Answer

**step1** Understanding the given information

Sarabeth ran $$1 \frac{2}{5}$$ miles. This distance is $$\frac{5}{8}$$ of the total distance around the park.

**step2** Converting the mixed number to an improper fraction

First, convert the mixed number $$1 \frac{2}{5}$$ to an improper fraction.
$$1 \frac{2}{5}$$ miles means 1 whole mile and $$\frac{2}{5}$$ of a mile.
Since 1 whole mile is equivalent to $$\frac{5}{5}$$ miles, we add $$\frac{5}{5}$$ and $$\frac{2}{5}$$.
So, $$1 \frac{2}{5} = \frac{5}{5} + \frac{2}{5} = \frac{5+2}{5} = \frac{7}{5}$$ miles.
Therefore, Sarabeth ran $$\frac{7}{5}$$ miles.

**step3** Understanding the relationship between the parts and the whole

We are told that the $$\frac{7}{5}$$ miles Sarabeth ran is $$\frac{5}{8}$$ of the total distance around the park.
This means that if the total distance around the park is divided into 8 equal parts, Sarabeth ran a distance equivalent to 5 of those parts.
So, 5 parts of the total distance is equal to $$\frac{7}{5}$$ miles.

**step4** Finding the value of one part

If 5 parts are equal to $$\frac{7}{5}$$ miles, then to find the value of 1 part, we need to divide the total distance of the 5 parts by 5.
$$1 \text{ part} = \frac{7}{5} \div 5$$
To divide a fraction by a whole number, we multiply the denominator of the fraction by the whole number.
$$1 \text{ part} = \frac{7}{5 \times 5} = \frac{7}{25}$$ miles.
So, each of the 8 equal parts that make up the park's total distance is $$\frac{7}{25}$$ miles.

**step5** Calculating the total distance around the park

Since there are 8 equal parts in total for the distance around the park, and each part is $$\frac{7}{25}$$ miles, we need to multiply the value of one part by 8 to find the total distance.
Total distance = $$8 \times \frac{7}{25}$$
To multiply a whole number by a fraction, we multiply the whole number by the numerator and keep the denominator the same.
Total distance = $$\frac{8 \times 7}{25} = \frac{56}{25}$$ miles.
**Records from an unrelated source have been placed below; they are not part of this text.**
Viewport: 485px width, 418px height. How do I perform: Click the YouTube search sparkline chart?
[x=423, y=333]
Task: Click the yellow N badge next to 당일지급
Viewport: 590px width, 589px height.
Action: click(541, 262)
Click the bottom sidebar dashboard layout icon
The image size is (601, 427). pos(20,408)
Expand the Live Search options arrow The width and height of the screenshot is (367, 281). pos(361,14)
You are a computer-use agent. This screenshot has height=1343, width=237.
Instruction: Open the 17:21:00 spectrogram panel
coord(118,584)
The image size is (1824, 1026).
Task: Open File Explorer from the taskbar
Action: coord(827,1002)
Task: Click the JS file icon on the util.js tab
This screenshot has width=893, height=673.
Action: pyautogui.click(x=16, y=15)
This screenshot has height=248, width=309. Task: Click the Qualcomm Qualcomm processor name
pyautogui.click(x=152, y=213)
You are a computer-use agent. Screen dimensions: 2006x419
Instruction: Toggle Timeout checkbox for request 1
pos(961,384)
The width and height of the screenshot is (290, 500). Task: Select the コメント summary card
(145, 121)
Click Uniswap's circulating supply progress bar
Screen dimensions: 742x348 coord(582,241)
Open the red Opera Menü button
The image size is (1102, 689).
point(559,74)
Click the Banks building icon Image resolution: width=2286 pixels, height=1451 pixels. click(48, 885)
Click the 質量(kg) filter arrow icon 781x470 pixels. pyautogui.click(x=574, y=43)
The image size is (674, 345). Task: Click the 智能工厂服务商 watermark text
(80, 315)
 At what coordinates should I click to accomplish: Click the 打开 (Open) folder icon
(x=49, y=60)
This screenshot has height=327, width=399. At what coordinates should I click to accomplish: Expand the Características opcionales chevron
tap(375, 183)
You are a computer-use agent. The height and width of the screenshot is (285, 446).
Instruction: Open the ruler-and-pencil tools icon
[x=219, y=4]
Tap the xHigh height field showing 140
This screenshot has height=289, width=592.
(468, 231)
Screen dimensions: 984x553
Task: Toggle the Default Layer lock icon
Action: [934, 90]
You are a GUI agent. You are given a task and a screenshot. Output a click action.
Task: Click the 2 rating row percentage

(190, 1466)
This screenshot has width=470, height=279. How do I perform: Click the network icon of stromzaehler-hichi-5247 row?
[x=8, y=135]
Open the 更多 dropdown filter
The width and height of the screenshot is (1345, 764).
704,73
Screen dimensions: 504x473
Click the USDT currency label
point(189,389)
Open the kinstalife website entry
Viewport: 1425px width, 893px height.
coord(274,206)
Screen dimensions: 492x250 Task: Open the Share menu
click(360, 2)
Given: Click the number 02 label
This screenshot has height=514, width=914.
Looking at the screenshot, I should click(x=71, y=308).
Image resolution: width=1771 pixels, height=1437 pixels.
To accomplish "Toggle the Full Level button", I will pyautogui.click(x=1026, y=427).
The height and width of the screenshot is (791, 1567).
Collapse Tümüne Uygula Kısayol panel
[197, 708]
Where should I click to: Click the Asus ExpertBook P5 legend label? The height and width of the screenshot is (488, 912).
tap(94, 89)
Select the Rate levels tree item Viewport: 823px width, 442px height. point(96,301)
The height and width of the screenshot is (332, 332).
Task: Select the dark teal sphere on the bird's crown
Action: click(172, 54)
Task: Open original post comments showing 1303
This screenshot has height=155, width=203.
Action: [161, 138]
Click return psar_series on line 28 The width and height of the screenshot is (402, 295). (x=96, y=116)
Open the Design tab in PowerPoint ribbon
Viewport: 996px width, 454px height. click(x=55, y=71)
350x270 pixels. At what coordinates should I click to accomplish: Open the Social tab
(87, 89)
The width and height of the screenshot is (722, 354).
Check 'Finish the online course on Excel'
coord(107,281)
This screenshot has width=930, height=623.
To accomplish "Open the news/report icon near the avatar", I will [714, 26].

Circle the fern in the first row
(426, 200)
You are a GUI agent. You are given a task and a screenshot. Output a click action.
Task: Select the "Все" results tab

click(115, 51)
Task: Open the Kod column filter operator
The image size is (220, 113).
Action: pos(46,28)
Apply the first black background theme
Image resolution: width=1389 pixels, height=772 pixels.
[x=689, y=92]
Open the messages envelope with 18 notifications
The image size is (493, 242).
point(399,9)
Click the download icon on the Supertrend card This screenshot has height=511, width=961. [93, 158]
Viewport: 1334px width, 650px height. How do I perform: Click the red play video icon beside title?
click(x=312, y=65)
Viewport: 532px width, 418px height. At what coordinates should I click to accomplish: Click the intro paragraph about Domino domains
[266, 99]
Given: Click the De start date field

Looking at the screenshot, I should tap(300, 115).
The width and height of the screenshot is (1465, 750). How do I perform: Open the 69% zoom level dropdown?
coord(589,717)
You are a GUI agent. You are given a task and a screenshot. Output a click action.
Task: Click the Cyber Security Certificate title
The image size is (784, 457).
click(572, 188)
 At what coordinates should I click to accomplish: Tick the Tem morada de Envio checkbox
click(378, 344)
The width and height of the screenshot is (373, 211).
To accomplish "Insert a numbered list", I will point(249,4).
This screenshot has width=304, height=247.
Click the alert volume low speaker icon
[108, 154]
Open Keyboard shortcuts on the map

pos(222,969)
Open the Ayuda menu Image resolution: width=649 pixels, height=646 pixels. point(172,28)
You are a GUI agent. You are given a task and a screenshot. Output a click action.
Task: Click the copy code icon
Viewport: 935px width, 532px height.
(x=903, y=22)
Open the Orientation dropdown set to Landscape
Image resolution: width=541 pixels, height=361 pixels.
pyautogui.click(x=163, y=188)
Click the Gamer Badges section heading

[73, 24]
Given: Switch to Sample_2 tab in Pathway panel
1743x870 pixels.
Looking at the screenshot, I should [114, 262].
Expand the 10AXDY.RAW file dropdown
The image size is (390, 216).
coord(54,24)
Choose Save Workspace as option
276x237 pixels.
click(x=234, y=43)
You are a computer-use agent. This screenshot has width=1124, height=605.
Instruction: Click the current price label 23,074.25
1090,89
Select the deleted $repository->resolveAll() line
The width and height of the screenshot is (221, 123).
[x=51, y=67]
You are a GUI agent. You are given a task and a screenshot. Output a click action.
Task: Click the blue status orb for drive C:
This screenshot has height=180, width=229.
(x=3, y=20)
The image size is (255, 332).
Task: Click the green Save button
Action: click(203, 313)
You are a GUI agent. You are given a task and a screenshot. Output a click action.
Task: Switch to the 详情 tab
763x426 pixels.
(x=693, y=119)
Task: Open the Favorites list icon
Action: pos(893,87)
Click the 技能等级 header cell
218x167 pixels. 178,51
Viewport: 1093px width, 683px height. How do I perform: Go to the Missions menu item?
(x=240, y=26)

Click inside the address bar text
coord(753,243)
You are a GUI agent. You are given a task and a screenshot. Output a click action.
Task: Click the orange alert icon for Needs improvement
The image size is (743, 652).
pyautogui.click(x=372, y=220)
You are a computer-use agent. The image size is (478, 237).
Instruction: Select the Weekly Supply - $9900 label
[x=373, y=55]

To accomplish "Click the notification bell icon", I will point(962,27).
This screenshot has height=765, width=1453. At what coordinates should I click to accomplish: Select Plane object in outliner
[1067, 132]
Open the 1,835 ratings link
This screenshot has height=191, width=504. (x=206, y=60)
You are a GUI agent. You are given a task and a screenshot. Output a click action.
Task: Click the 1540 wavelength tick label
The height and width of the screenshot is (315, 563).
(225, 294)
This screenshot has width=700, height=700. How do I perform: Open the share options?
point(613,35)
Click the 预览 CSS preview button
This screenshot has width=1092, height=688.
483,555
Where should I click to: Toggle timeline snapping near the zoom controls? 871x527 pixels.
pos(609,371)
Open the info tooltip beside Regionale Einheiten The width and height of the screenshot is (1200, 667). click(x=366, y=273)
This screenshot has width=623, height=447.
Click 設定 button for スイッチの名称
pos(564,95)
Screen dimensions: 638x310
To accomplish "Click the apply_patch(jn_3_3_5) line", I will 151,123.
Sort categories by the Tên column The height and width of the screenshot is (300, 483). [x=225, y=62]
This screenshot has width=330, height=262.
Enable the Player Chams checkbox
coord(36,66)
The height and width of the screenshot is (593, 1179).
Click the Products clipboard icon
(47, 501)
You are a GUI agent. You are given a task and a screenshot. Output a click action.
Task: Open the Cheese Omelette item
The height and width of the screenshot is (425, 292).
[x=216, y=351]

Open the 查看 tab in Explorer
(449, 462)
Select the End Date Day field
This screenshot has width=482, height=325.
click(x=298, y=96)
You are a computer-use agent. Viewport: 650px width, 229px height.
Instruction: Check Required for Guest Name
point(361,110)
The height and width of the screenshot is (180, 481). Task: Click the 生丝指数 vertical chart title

**step6** Converting the improper fraction to a mixed number

Finally, convert the improper fraction $$\frac{56}{25}$$ back to a mixed number for a more practical understanding of the distance.
To do this, divide 56 by 25.
$$56 \div 25$$ gives a quotient of $$2$$ with a remainder of $$6$$ (since $$2 \times 25 = 50$$, and $$56 - 50 = 6$$).
So, $$\frac{56}{25} = 2 \frac{6}{25}$$ miles.
The distance around the park is $$2 \frac{6}{25}$$ miles.